Question

Factor by grouping.$$a^{2}-2 a+a b-2 b$$

Answer

**step1 Group the terms**

To factor by grouping, we first group the terms in the expression into two pairs. We look for pairs that might share a common factor.

$$(a^{2}-2 a) + (a b-2 b)$$

**step2 Factor out the common monomial factor from each group**

Next, we factor out the greatest common monomial factor from each grouped pair. For the first pair ($$a^{2}-2 a$$), the common factor is $$a$$. For the second pair ($$a b-2 b$$), the common factor is $$b$$.

$$a(a - 2) + b(a - 2)$$

**step3 Factor out the common binomial factor**

Observe that both terms now share a common binomial factor, which is $$(a - 2)$$. We can factor this common binomial out from the entire expression.

$$(a - 2)(a + b)$$

Alternative answer

Answer: $(a-2)(a+b)$

Explain
This is a question about factoring polynomials by grouping . The solving step is:

1. First, I look at the expression $a^2 - 2a + ab - 2b$ and group the terms into two pairs: $(a^2 - 2a)$ and $(ab - 2b)$.
2. Next, I find the greatest common factor (GCF) from each pair.
* For the first pair, $a^2 - 2a$, the GCF is 'a'. So, I factor it out: $a(a - 2)$.
* For the second pair, $ab - 2b$, the GCF is 'b'. So, I factor it out: $b(a - 2)$.
3. Now the expression looks like $a(a - 2) + b(a - 2)$.
4. I notice that both terms have $(a - 2)$ as a common factor.
5. Finally, I factor out the common binomial $(a - 2)$ from both terms. What's left from the first term is 'a', and what's left from the second term is 'b'. So, I put them together in another set of parentheses: $(a + b)$.
6. The factored form is $(a - 2)(a + b)$.

Alternative answer

Answer: $(a-2)(a+b) $ Explain
This is a question about factoring expressions by grouping . The solving step is:

1. First, we look at the whole expression: $a^{2}-2 a+a b-2 b$.
2. We can group the first two parts together and the last two parts together like this: $(a^{2}-2 a)$ and $(a b-2 b)$.
3. For the first group, $a^{2}-2 a$, both terms have 'a' in them. We can take 'a' out, so it becomes $a(a-2)$.
4. For the second group, $a b-2 b$, both terms have 'b' in them. We can take 'b' out, so it becomes $b(a-2)$.
5. Now, the whole expression looks like $a(a-2) + b(a-2)$.
6. See how $(a-2)$ is in both parts? That's a common friend (factor)!
7. We can pull out $(a-2)$ from both parts. What's left is 'a' from the first part and 'b' from the second part, which gives us $(a+b)$.
8. So, the completely factored expression is $(a-2)(a+b)$.

Alternative answer

Answer: $(a-2)(a+b)$ Explain
This is a question about factoring expressions by grouping . The solving step is:

Hey friend! We're gonna try to make this big math problem simpler by grouping parts of it!
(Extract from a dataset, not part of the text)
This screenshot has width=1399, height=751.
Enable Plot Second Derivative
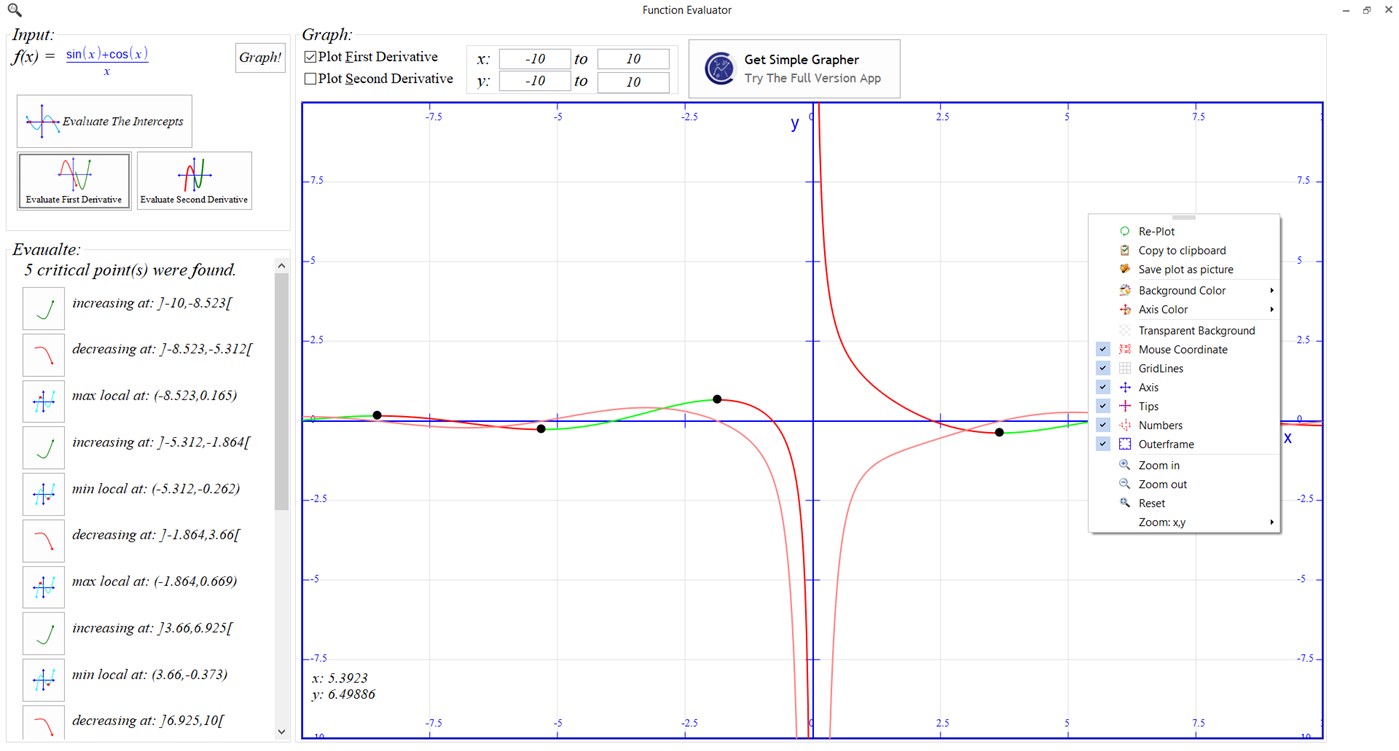(310, 78)
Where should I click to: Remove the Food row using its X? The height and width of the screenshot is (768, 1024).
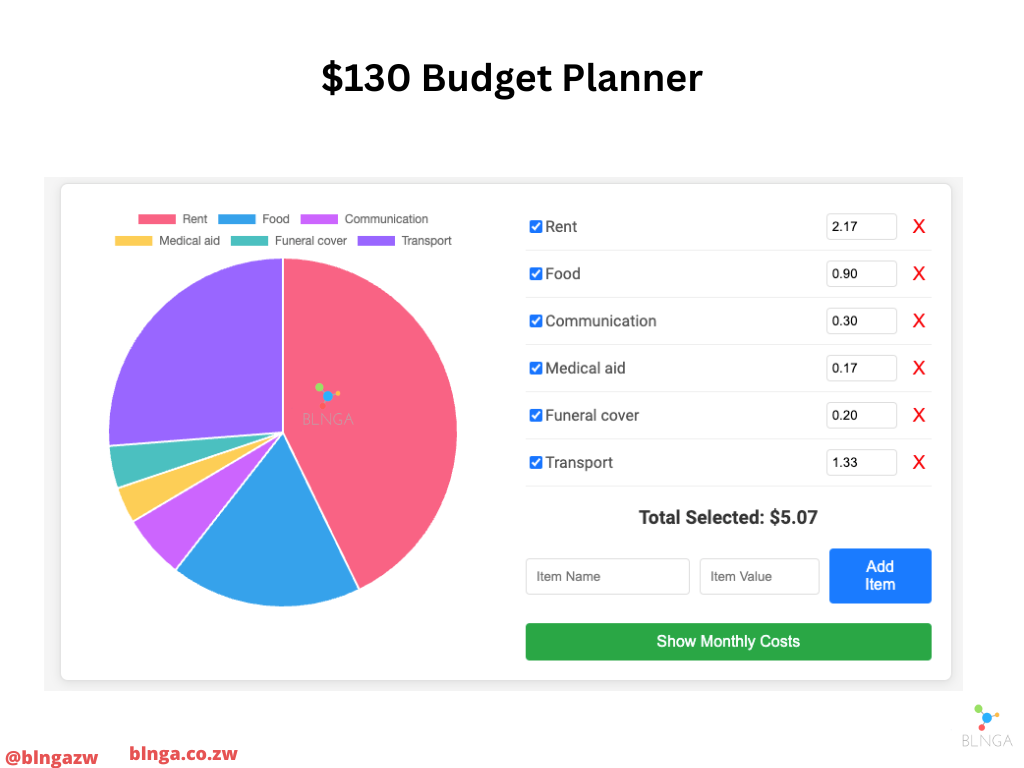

1. First, let's look at the beginning of the problem: $a^2 - 2a$. What's common in both of those? It's 'a'! So, we can take 'a' out, and we're left with $a(a - 2)$. It's like pulling out a common toy from a pile.

2. Next, let's look at the rest of the problem: $ab - 2b$. What's common in these two parts? It's 'b'! So, we can take 'b' out, and we're left with $b(a - 2)$. See, another common toy!

3. Now, look at what we have: $a(a - 2)$ and $b(a - 2)$. Notice how both of them have the same $(a - 2)$ part? That's super cool! It means we found something common to all parts after our first step.

4. Since $(a - 2)$ is common to both big chunks we made, we can pull that whole $(a - 2)$ out! What's left from the first part is just 'a', and what's left from the second part is just 'b'.

5. So, we put them all together, and we get $(a - 2)$ multiplied by $(a + b)$. That's our answer! We took a big expression and made it into two smaller ones multiplied together.